BY Maganlal Amritlal Buch
1938
Title | Rise and Growth of Indian Liberalism PDF eBook |
Author | Maganlal Amritlal Buch |
Publisher | |
Pages | 364 |
Release | 1938 |
Genre | India |
ISBN | |
BY Pankaj Mishra
2020-10-06
Title | Bland Fanatics PDF eBook |
Author | Pankaj Mishra |
Publisher | Macmillan + ORM |
Pages | 184 |
Release | 2020-10-06 |
Genre | Political Science |
ISBN | 0374711909 |
A wide-ranging, controversial collection of critical essays on the political mania plaguing the West by one of the most important public intellectuals of our time. In America and in England, faltering economies at home and failed wars abroad have generated a political and intellectual hysteria.
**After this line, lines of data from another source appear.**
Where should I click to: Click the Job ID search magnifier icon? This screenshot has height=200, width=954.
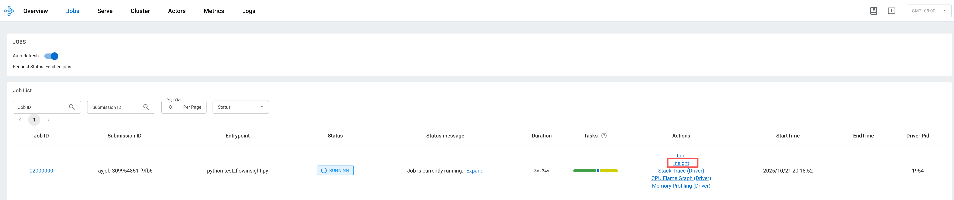72,107
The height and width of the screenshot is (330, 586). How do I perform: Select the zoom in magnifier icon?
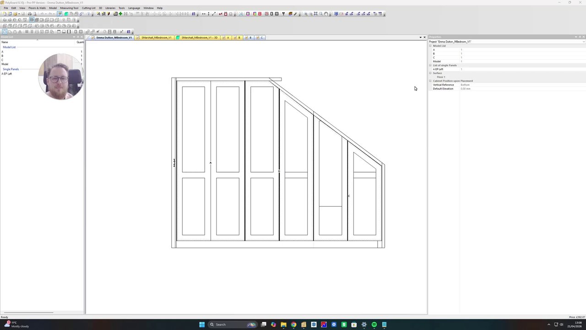(x=306, y=14)
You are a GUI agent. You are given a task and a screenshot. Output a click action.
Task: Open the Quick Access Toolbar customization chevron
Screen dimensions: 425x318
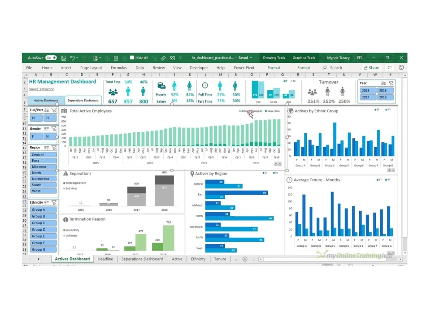(179, 58)
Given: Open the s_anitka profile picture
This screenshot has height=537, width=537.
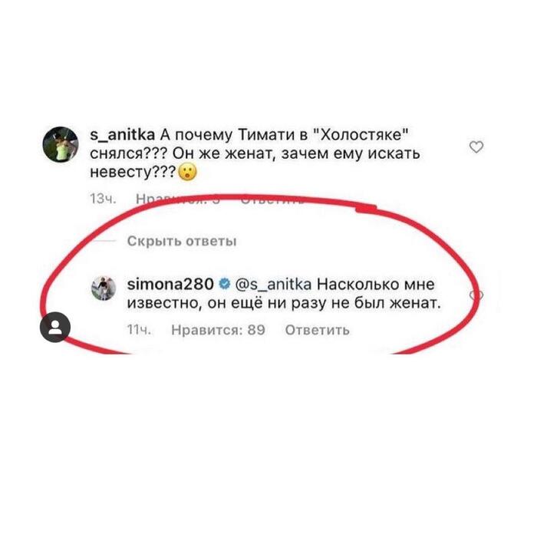Looking at the screenshot, I should coord(61,144).
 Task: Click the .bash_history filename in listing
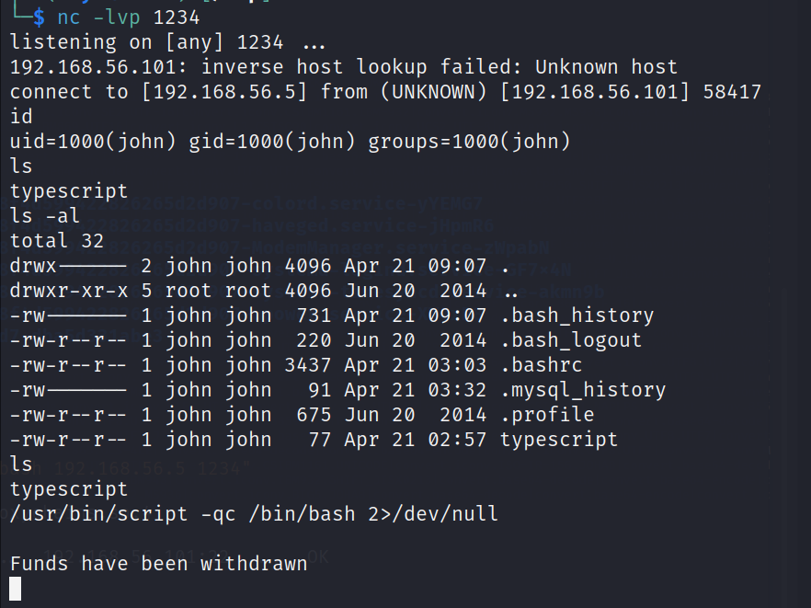tap(577, 315)
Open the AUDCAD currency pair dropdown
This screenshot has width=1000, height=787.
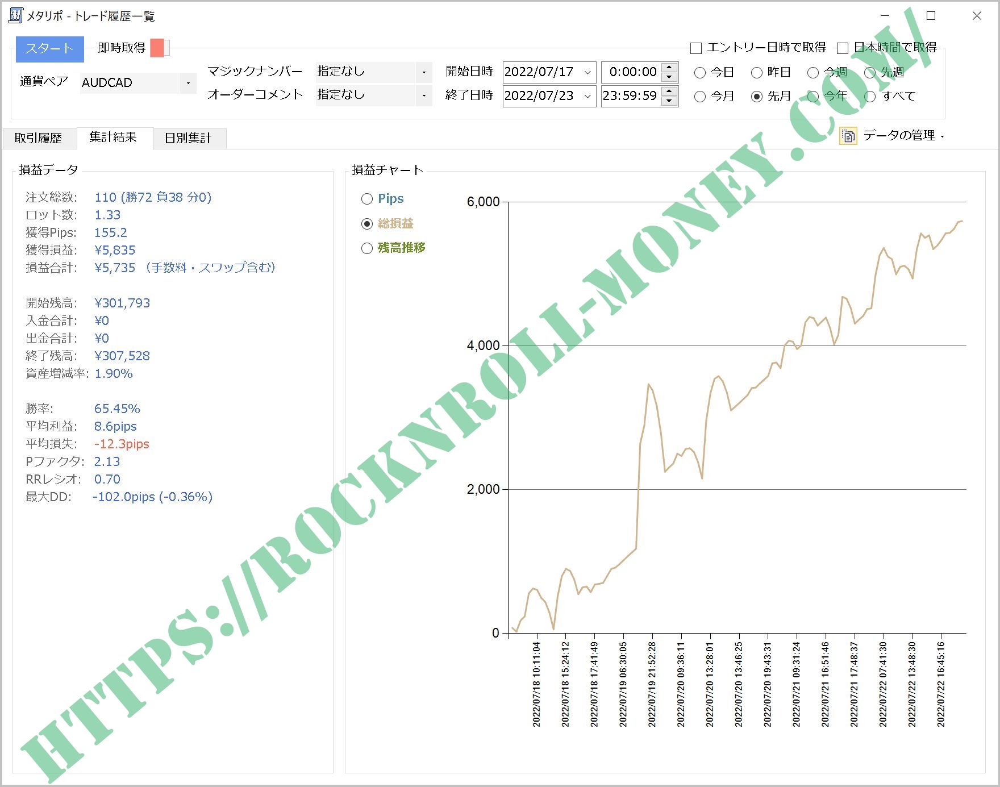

It is a derangement manifested in a number of ways: nostalgia for imperialism, xenophobic paranoia, and denunciations of an allegedly intolerant left. These symptoms can be found even among the most informed of Anglo-America. In Bland Fanatics, Pankaj Mishra examines the politics and culture of this hysteria, challenging the dominant establishment discourses of our times. In essays that grapple with the meaning and content of Anglo-American liberalism and its relations with colonialism, the global South, Islam, and “humanitarian” war, Mishra confronts writers such as Jordan Peterson, Niall Ferguson, and Salman Rushdie. He describes the doubling down of an intelligentsia against a background of weakening Anglo-American hegemony, and he explores the commitments of Ta-Nehisi Coates and the ideological determinations of The Economist. These essays provide a vantage point from which to understand the current crisis and its deep origins.
BY Peter G. Robb
2007
Title | Liberalism, Modernity, and the Nation PDF eBook |
Author | Peter G. Robb |
Publisher | Oxford University Press, USA |
Pages | 252 |
Release | 2007 |
Genre | History |
ISBN | |
"The volume also considers such issues as mapping of space, setting of administrative boundaries, definition of languages, policies towards representation and popular education, and the onset of decolonization. Tracing deeper connections across apparent subject boundaries, this book, like its companion Peasants, Political Economy, and Law, revisits the debate on the impact of empire on both Britain and India. It also offers a further reflection on the questions raised in Robb's earlier works." "On account of its engagement with topical themes, interesting details, and arguments, this collection will be of enormous interest to historians, sociologists, economists, political scientists, and the informed general reader."--Jacket.